Data entries:
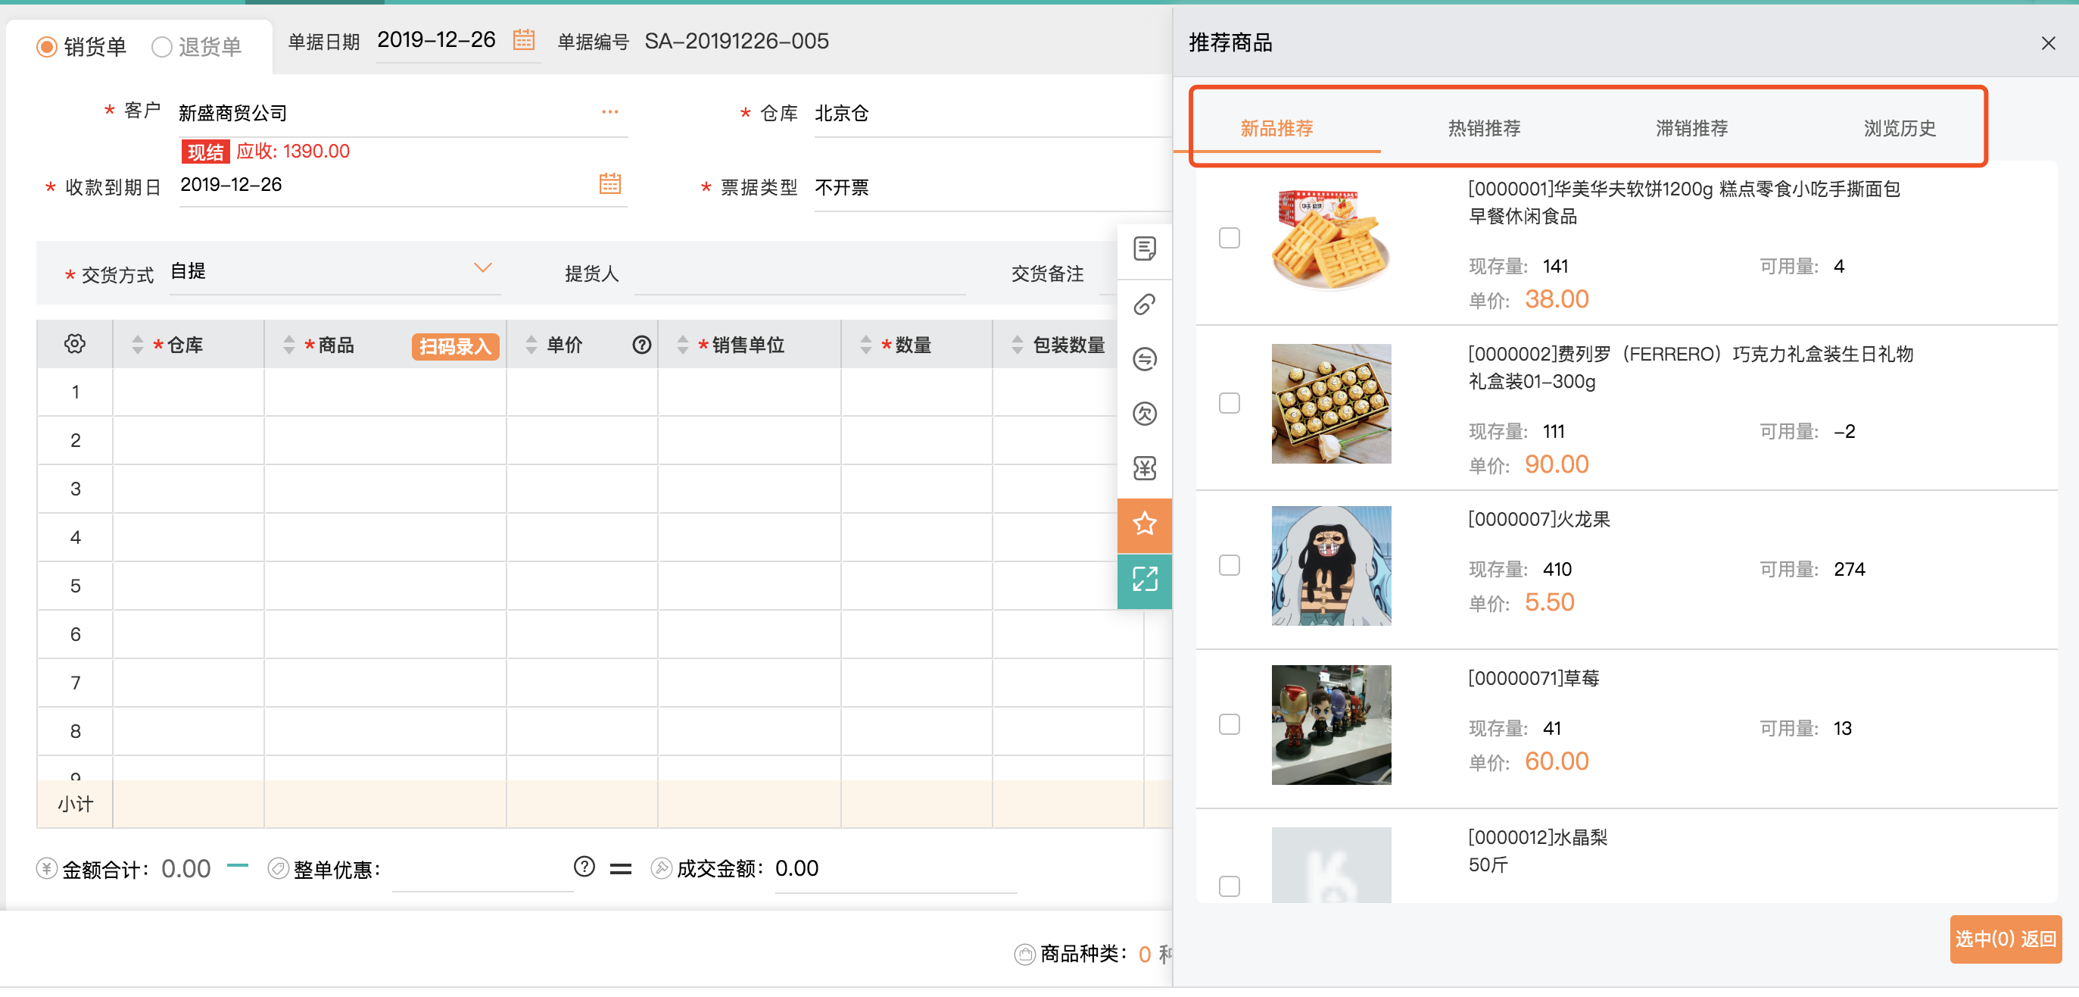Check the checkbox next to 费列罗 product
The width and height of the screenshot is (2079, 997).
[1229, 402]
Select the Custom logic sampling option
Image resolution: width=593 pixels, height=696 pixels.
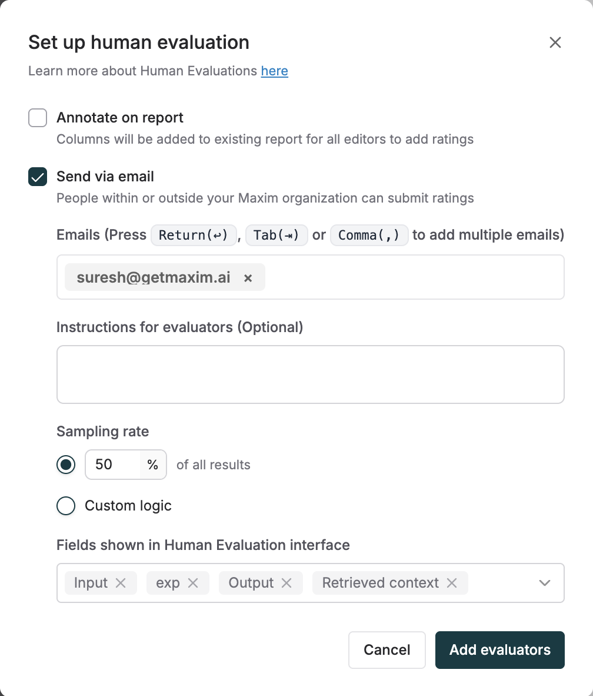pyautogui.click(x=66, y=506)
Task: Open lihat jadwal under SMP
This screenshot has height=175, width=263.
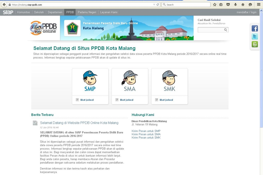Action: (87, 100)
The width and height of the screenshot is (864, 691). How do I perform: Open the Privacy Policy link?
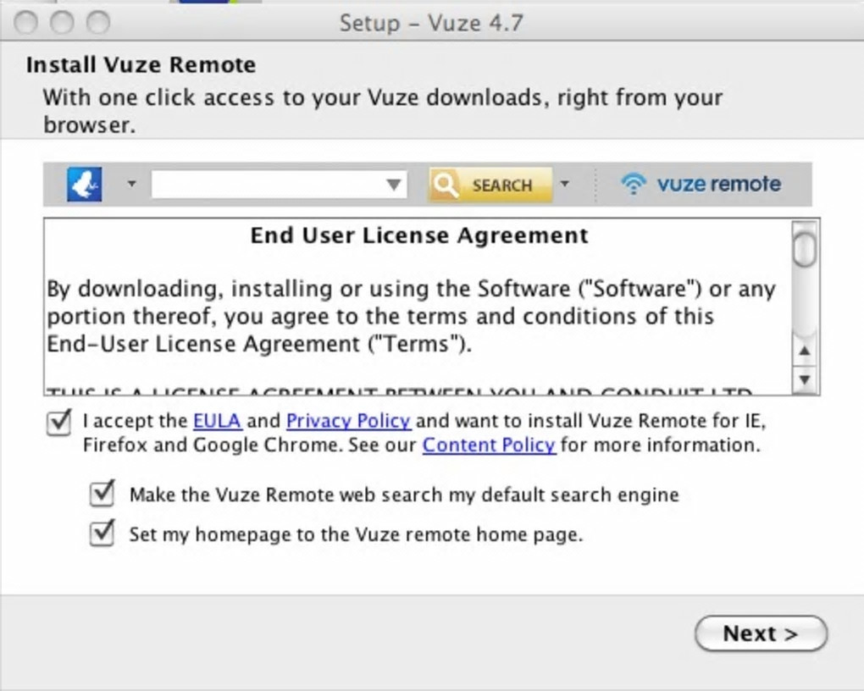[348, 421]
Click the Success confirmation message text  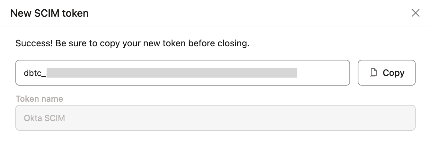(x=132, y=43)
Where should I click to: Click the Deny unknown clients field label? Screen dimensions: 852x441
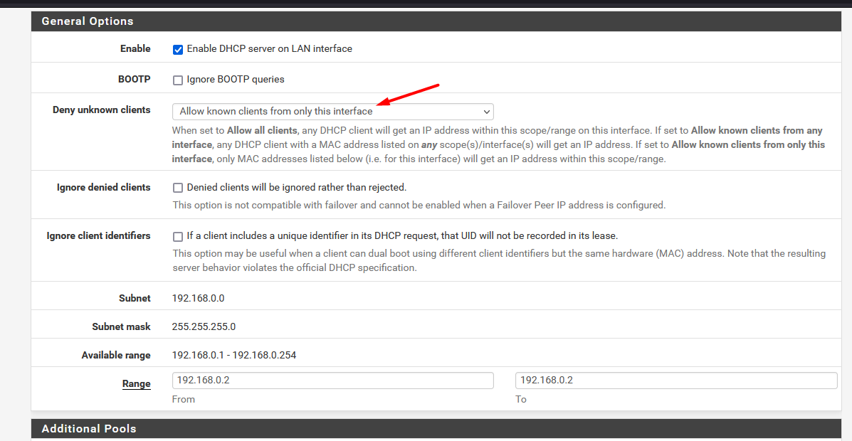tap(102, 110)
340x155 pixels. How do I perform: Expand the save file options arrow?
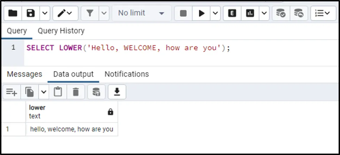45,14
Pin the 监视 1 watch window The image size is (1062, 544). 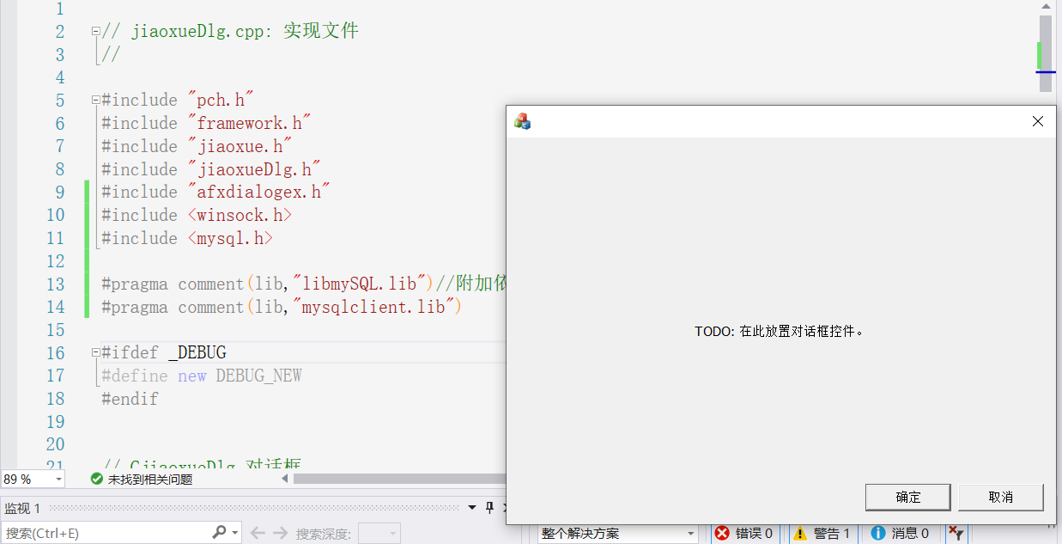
==
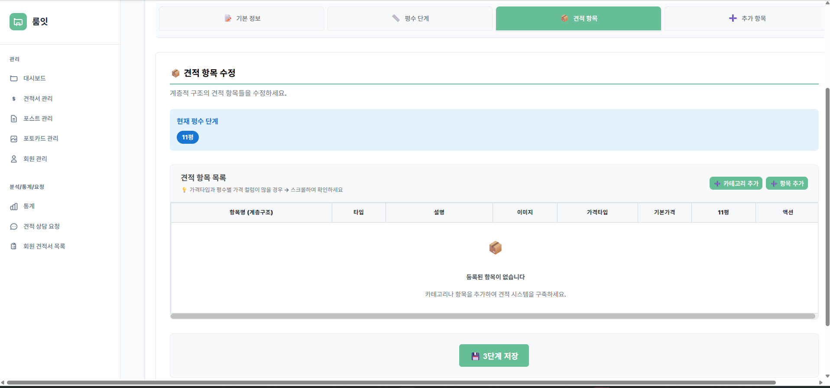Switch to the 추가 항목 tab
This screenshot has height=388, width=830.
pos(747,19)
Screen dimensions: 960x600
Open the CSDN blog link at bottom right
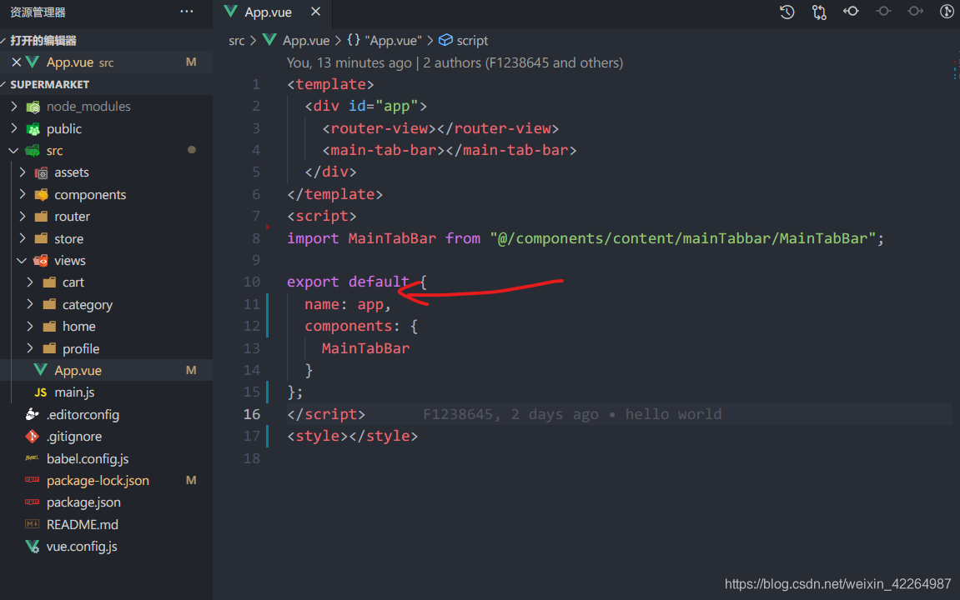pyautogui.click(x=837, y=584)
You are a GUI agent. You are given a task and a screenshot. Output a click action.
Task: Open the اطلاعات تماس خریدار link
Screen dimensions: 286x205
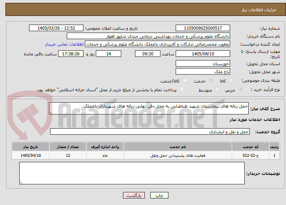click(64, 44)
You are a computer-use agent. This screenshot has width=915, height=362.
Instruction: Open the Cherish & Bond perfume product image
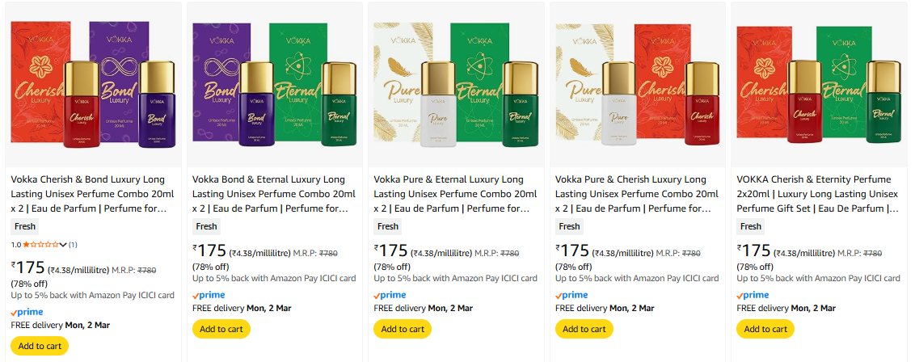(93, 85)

## WHAT YOU NEED TO DO
When a line of the records has the word "agent", pick it out and copy it.

## OUTPUT OF THE TASK
You are a GUI agent. You are given a task and a screenshot. Output a click action.
You are a computer-use agent. This screenshot has width=915, height=362.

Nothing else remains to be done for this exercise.